Near-Patient Testing for Monitoring Heparin Therapy

Digital microfluidics (DMF) technology is best suited to maximize diagnostic yield by rapidly performing different types of tests near-patient using low sample volume . Feasibility testing of a DMF afXa test with a ~ 50 µL whole blood input and ~14 minutes time-to-result was performed in collaboration with Children’s Hospital of Atlanta (For Research Use Only. Not for use in Diagnostic Procedures). Data obtained on the DMF platform correlated well with an FDA-approved comparator (poster presented at 2023 ADLM Annual meeting at Anaheim). Further testing of this assay across multiple sites is in progress.

 Fig. 2. Comparison of daily volume of blood taken in conventional testing and low sample volume testing, for combination of tests used in standard heparin therapy monitoring. 

A rapid afXa test that can be performed nearpatient and utilizes low blood volume would be a key benefit to neonatal and pediatric patients who are susceptible to anemia due to recurrent lab testing (Fig 2).  

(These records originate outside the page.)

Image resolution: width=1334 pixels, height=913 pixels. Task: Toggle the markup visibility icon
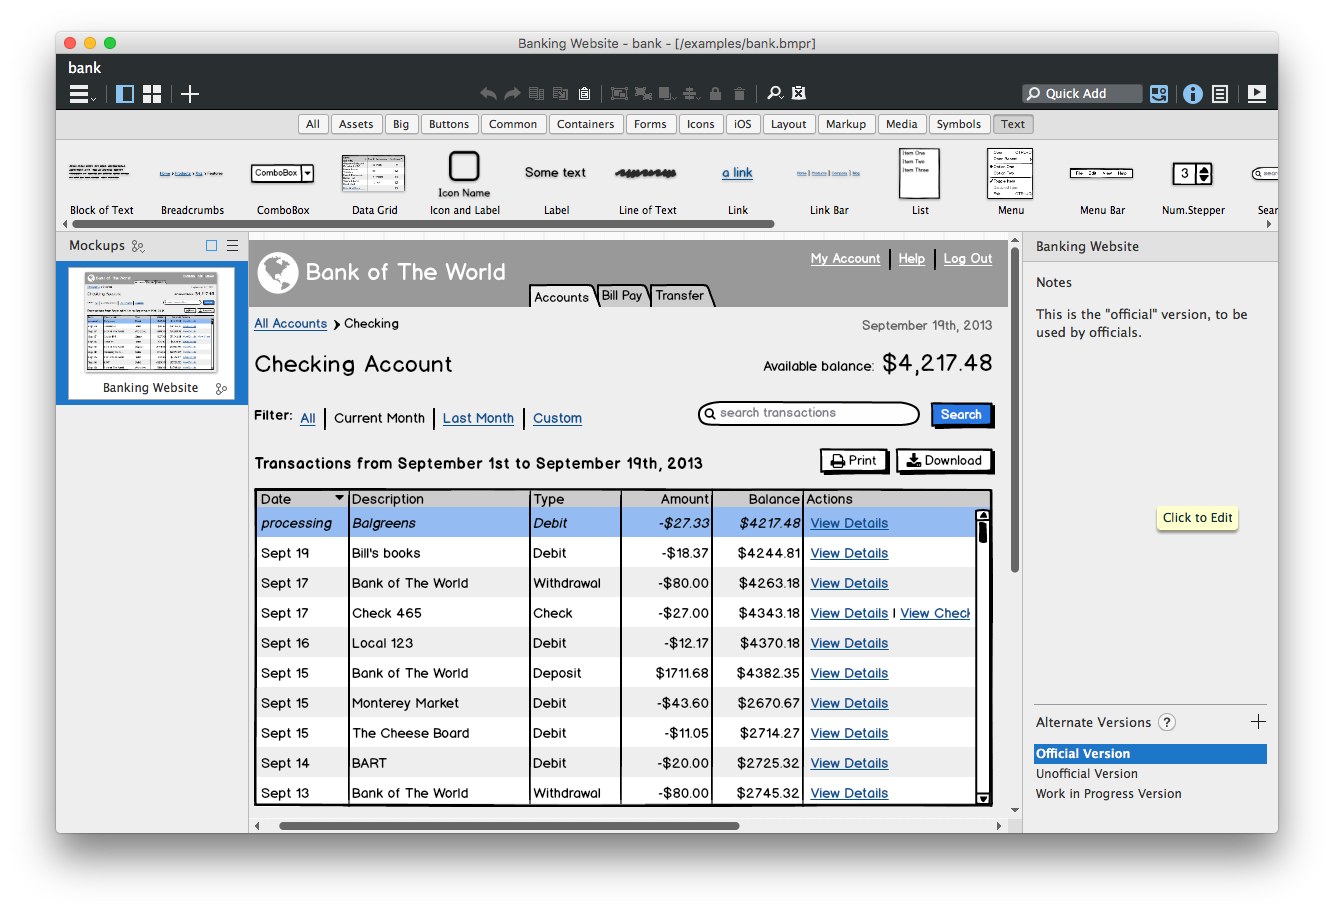tap(798, 94)
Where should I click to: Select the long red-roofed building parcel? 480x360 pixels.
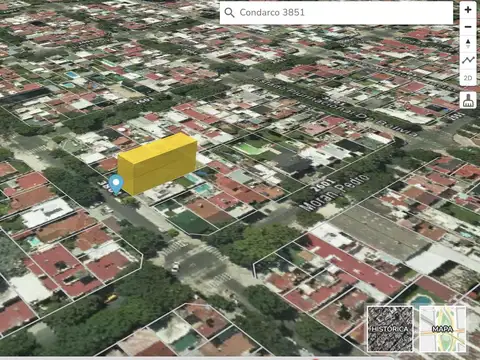coord(355,265)
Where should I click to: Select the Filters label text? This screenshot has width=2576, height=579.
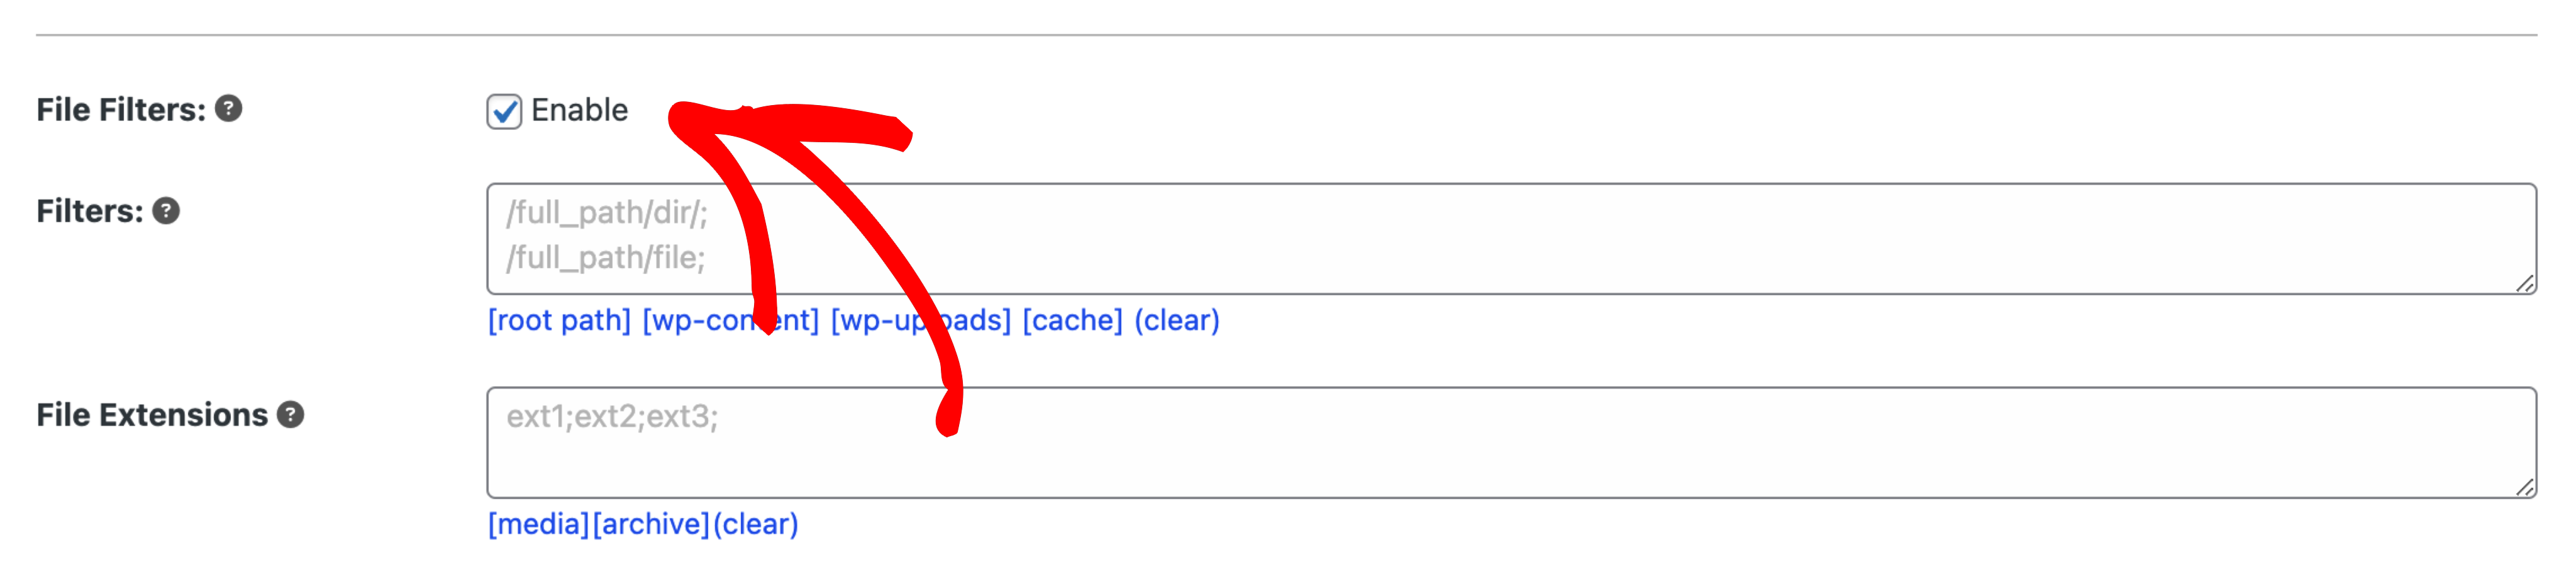click(90, 211)
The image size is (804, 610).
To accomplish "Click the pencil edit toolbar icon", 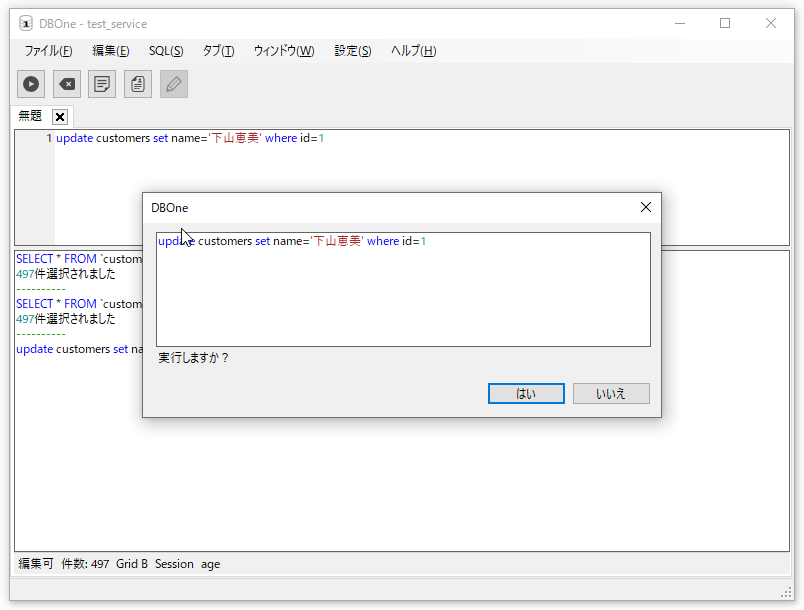I will (x=174, y=85).
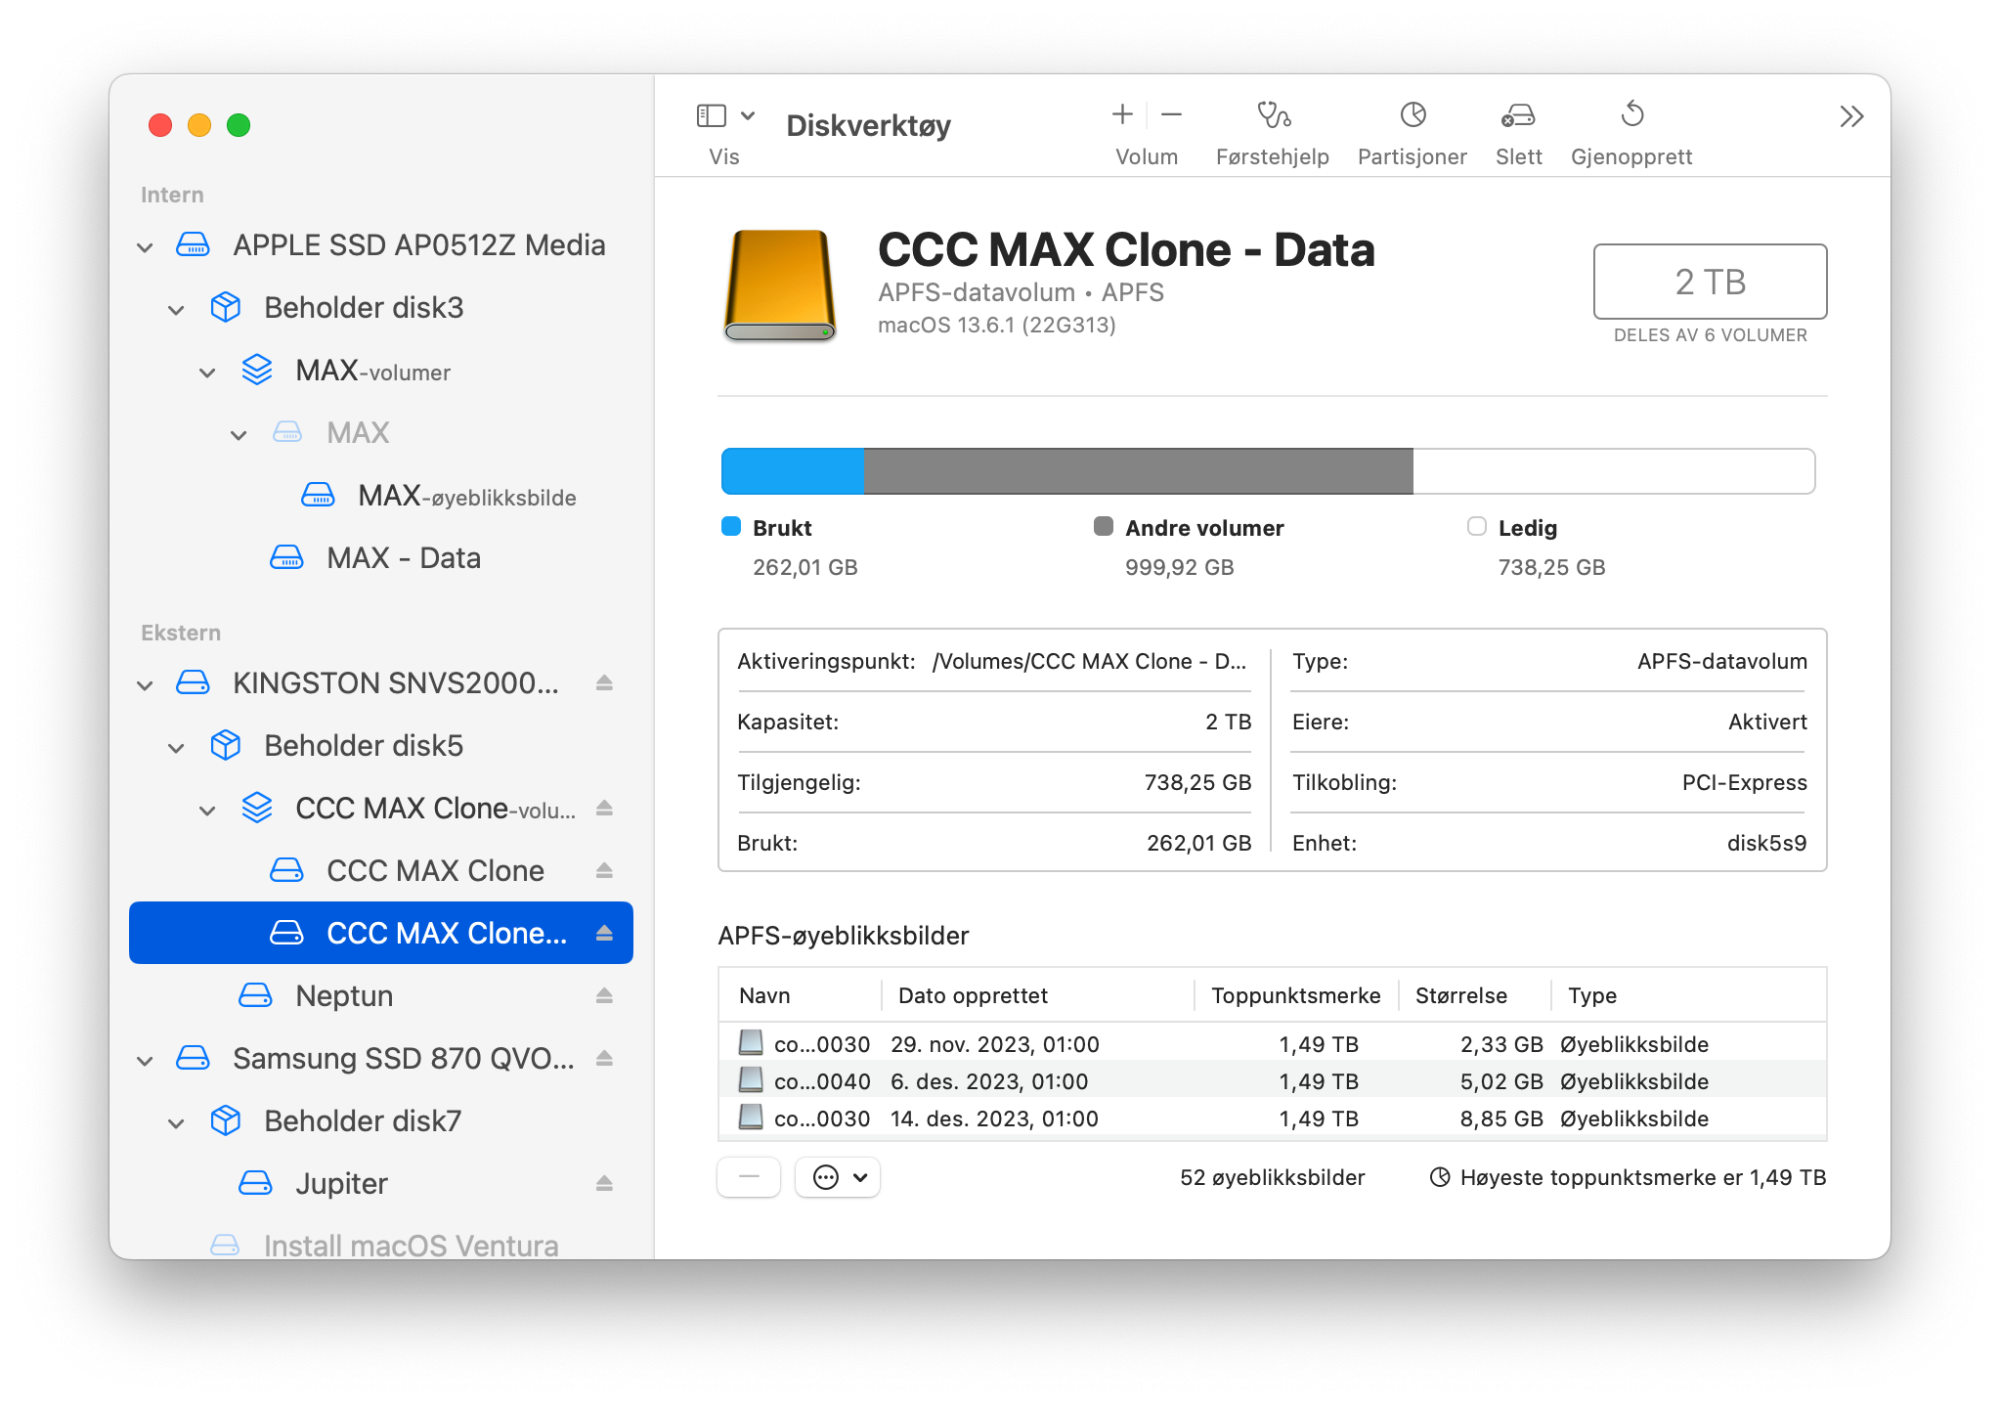Eject the KINGSTON SNVS2000 disk
This screenshot has width=2000, height=1404.
tap(604, 683)
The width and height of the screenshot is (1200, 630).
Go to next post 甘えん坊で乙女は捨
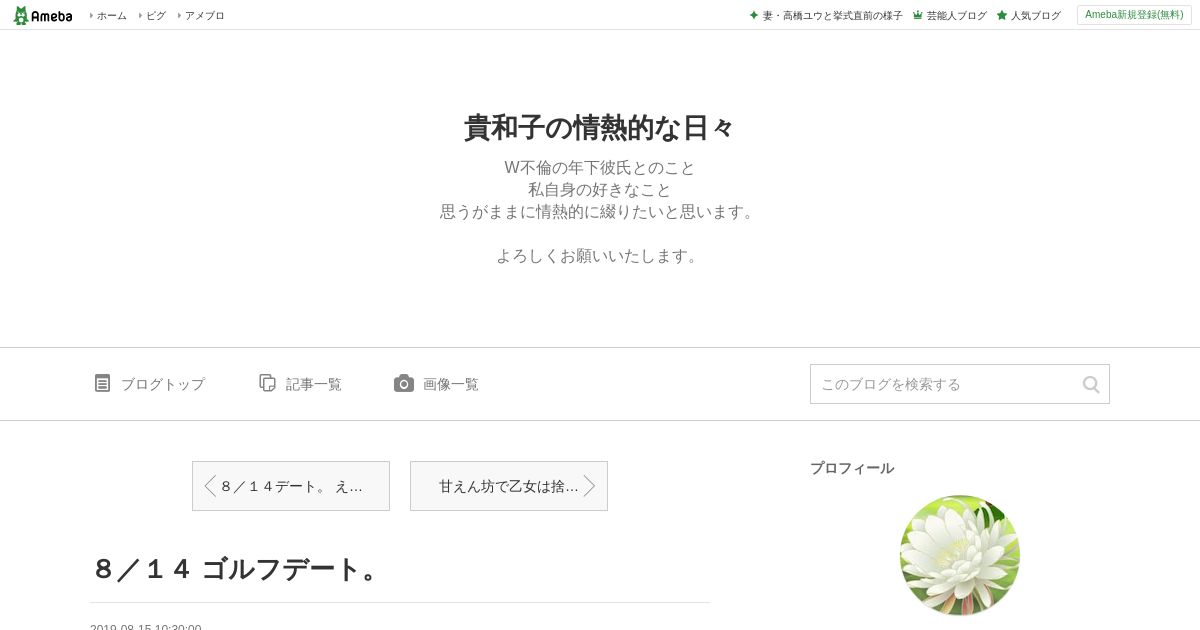tap(509, 486)
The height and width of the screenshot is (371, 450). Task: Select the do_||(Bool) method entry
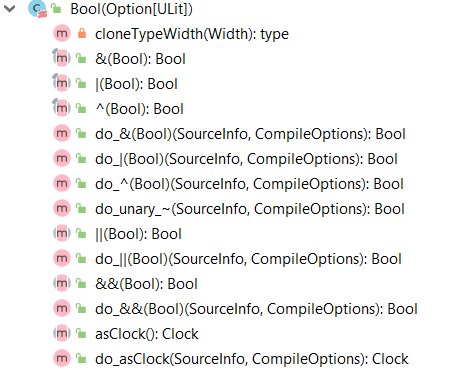point(248,259)
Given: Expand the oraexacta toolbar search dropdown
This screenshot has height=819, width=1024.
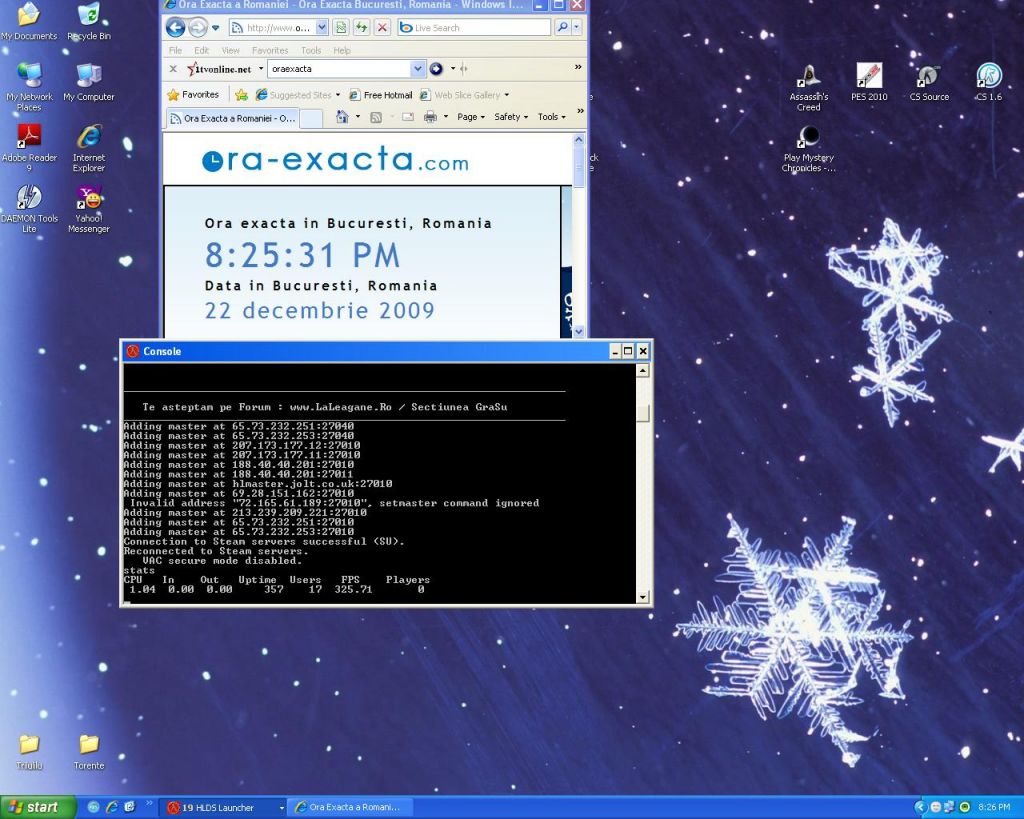Looking at the screenshot, I should click(x=418, y=69).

**Test is not available for sale or use in any territory at this time.

References

  1. https://www.cdc.gov/ncbddd/heartdefects/data.html
  2. Francis JL, Groce JB, 3rd and Heparin Consensus G. Challenges in variation and responsiveness of unfractionated heparin. Pharmacotherapy. 2004;24:108S-119S.
  3. Newall F, Barnes C, Ignjatovic V and Monagle P. Heparin-induced thrombocytopenia in children. J Paediatr Child Health. 2003;39:289-92.
  4. Raffini L, Huang YS, Witmer C and Feudtner C. Dramatic increase in venous thromboembolism in children’s hospitals in the United States from 2001 to 2007. Pediatrics. 2009;124:1001-8.
  5. Hirsh J, Anand SS, Halperin JL, Fuster V and American Heart A. AHA Scientific Statement: Guide to anticoagulant therapy: heparin: a statement for healthcare professionals from the American Heart Association. Arterioscler Thromb Vasc Biol. 2001;21:E9-9.
  6. Andrew M, Vegh P, Johnston M, Bowker J, Ofosu F and Mitchell L. Maturation of the hemostatic system during childhood. Blood. 1992;80:1998-2005.
  7. McCrindle BW, Li JS, Manlhiot C, Tweddell JS, Giglia TM, Massicotte MP, Monagle P, Krishnamurthy R, Mahaffey KW, Michelson AD, Verdun N, Almond CS, Newburger JW, Brandao LR, Esmon CT, Manco-Johnson MJ, Ichord R, Ortel TL, Chan AK, Portman R, Rose M, Strony J and Kaltman JR. Challenges and priorities for research: a report from the National Heart, Lung, and Blood Institute (NHLBI)/National Institutes of Health (NIH) Working Group on thrombosis in pediatric cardiology and congenital heart disease. Circulation. 2014;130:1192-203.
  8. Counsilman, Clare E., et al. “Iatrogenic blood loss in extreme preterm infants due to frequent laboratory tests and procedures.” The Journal of Maternal-Fetal & Neonatal Medicine 34.16 (2021): 2660-2665.